**TASK TO COMPLETE:** Within the entries below, find the portion that opens with the line containing "[Toggle Sliding Bar Area] (394, 18)" and closes with the line containing "Tax Contingencies (109, 1128)". Retype that portion exactly and only.
____
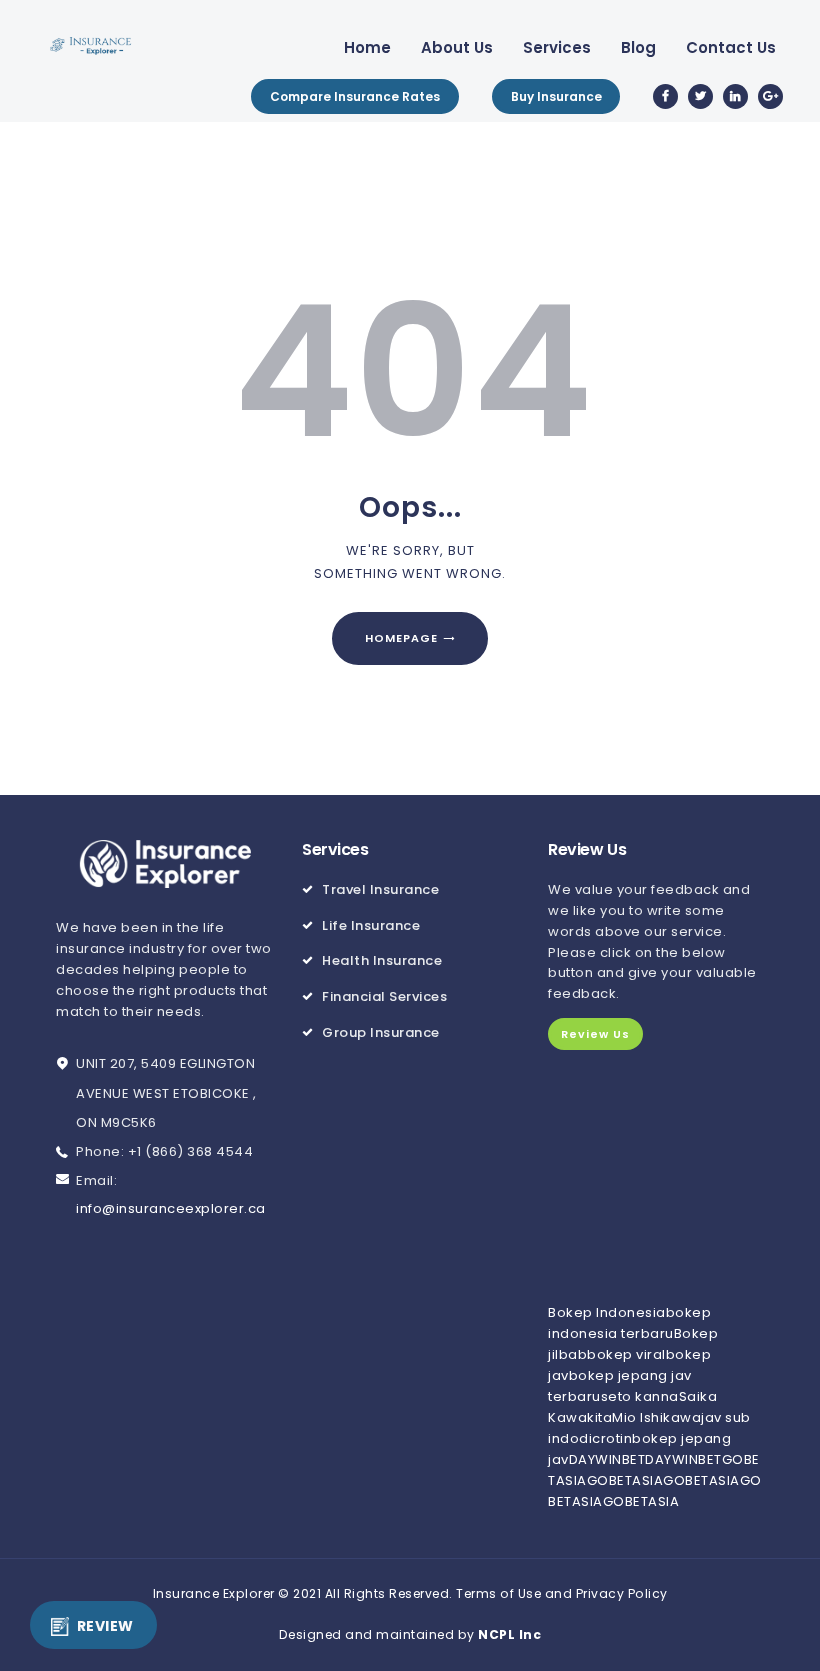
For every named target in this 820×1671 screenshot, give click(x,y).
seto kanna (640, 1396)
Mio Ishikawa (656, 1417)
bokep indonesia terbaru (629, 1323)
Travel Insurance (380, 889)
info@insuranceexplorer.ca (171, 1208)
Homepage (401, 638)
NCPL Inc (508, 1634)
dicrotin (605, 1438)
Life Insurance (371, 925)
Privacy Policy (622, 1593)
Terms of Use (498, 1593)
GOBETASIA (625, 1480)
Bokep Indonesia (607, 1312)
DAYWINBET (607, 1459)
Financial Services (384, 996)
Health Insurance (382, 960)
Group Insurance (381, 1032)
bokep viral (626, 1354)
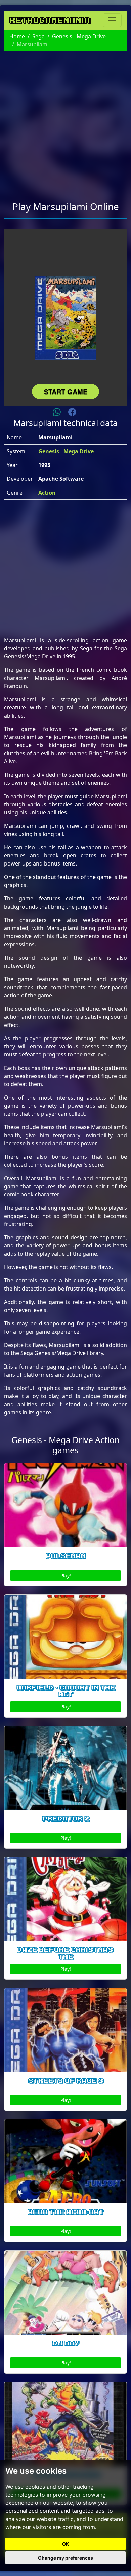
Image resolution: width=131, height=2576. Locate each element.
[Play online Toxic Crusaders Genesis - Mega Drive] (65, 2424)
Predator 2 (65, 1818)
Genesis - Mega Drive (79, 36)
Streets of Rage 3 (65, 2081)
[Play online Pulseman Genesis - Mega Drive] (65, 1505)
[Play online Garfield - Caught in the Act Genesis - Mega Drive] (65, 1637)
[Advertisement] (65, 122)
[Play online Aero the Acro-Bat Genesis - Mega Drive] (65, 2161)
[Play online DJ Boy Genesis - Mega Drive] (65, 2293)
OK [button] (65, 2544)
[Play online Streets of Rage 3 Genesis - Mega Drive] (65, 2030)
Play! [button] (65, 1575)
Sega (38, 36)
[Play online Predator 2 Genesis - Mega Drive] (65, 1768)
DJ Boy (65, 2343)
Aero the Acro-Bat (65, 2212)
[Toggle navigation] (112, 20)
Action (47, 492)
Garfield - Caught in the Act (65, 1691)
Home (17, 36)
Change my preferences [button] (65, 2558)
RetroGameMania (49, 20)
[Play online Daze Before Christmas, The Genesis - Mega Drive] (65, 1899)
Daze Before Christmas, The (66, 1953)
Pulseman (66, 1556)
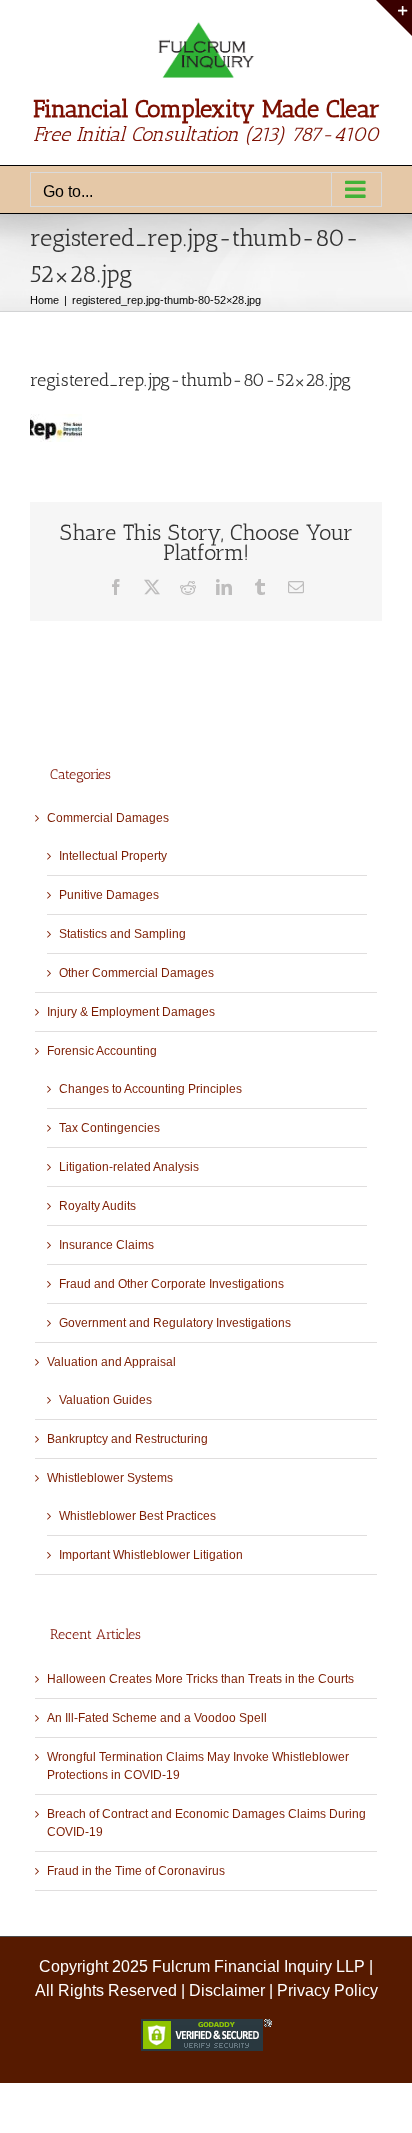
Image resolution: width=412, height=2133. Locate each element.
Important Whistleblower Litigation (151, 1555)
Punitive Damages (109, 895)
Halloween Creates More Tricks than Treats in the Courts (200, 1679)
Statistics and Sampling (122, 934)
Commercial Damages (108, 818)
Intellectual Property (113, 856)
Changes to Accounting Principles (150, 1089)
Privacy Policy (327, 1990)
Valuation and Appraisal (111, 1362)
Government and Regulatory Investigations (175, 1323)
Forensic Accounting (102, 1051)
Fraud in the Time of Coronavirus (136, 1871)
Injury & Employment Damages (131, 1012)
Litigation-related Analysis (129, 1167)
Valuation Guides (105, 1400)
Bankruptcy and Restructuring (127, 1439)
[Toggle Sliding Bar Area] (394, 18)
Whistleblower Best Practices (137, 1516)
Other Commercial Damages (136, 973)
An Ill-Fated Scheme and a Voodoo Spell (157, 1718)
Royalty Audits (97, 1206)
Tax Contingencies (109, 1128)
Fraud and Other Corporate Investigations (171, 1284)
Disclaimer (227, 1990)
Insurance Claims (106, 1245)
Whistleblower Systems (110, 1478)
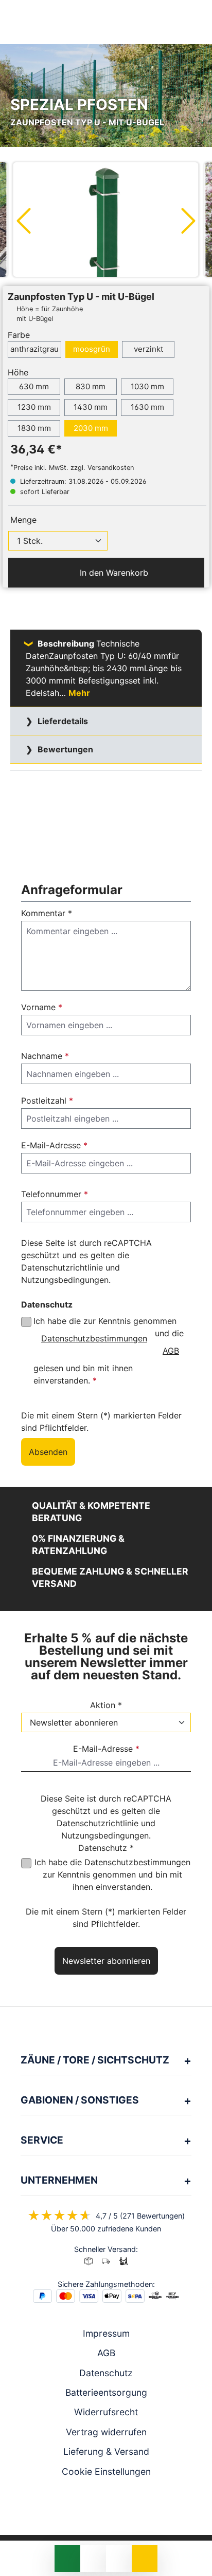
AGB (171, 1351)
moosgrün (91, 349)
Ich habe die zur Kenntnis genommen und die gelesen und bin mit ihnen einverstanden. (108, 1351)
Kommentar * (46, 913)
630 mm (34, 386)
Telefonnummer (54, 1194)
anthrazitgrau (34, 349)
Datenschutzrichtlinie (62, 1267)
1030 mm (147, 386)
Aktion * (106, 1705)
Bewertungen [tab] (64, 749)
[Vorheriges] (23, 220)
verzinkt (148, 349)
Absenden (48, 1452)
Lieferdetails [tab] (62, 721)
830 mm (90, 386)
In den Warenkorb (112, 572)
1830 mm (34, 428)
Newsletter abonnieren (106, 1961)
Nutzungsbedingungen (65, 1280)
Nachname (45, 1056)
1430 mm (91, 407)
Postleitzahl (47, 1100)
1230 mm (34, 407)
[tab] (106, 668)
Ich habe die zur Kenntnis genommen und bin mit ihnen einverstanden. (112, 1874)
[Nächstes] (189, 220)
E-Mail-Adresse (54, 1145)
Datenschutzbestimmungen (94, 1338)
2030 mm (91, 428)
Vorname (41, 1007)
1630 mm (147, 407)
____
**EXPECTED ANSWER:**
[Toggle Sliding Bar Area] (394, 18)
Whistleblower Best Practices (137, 1516)
Other Commercial Damages (136, 973)
An Ill-Fated Scheme and a Voodoo Spell (157, 1718)
Royalty Audits (97, 1206)
Tax Contingencies (109, 1128)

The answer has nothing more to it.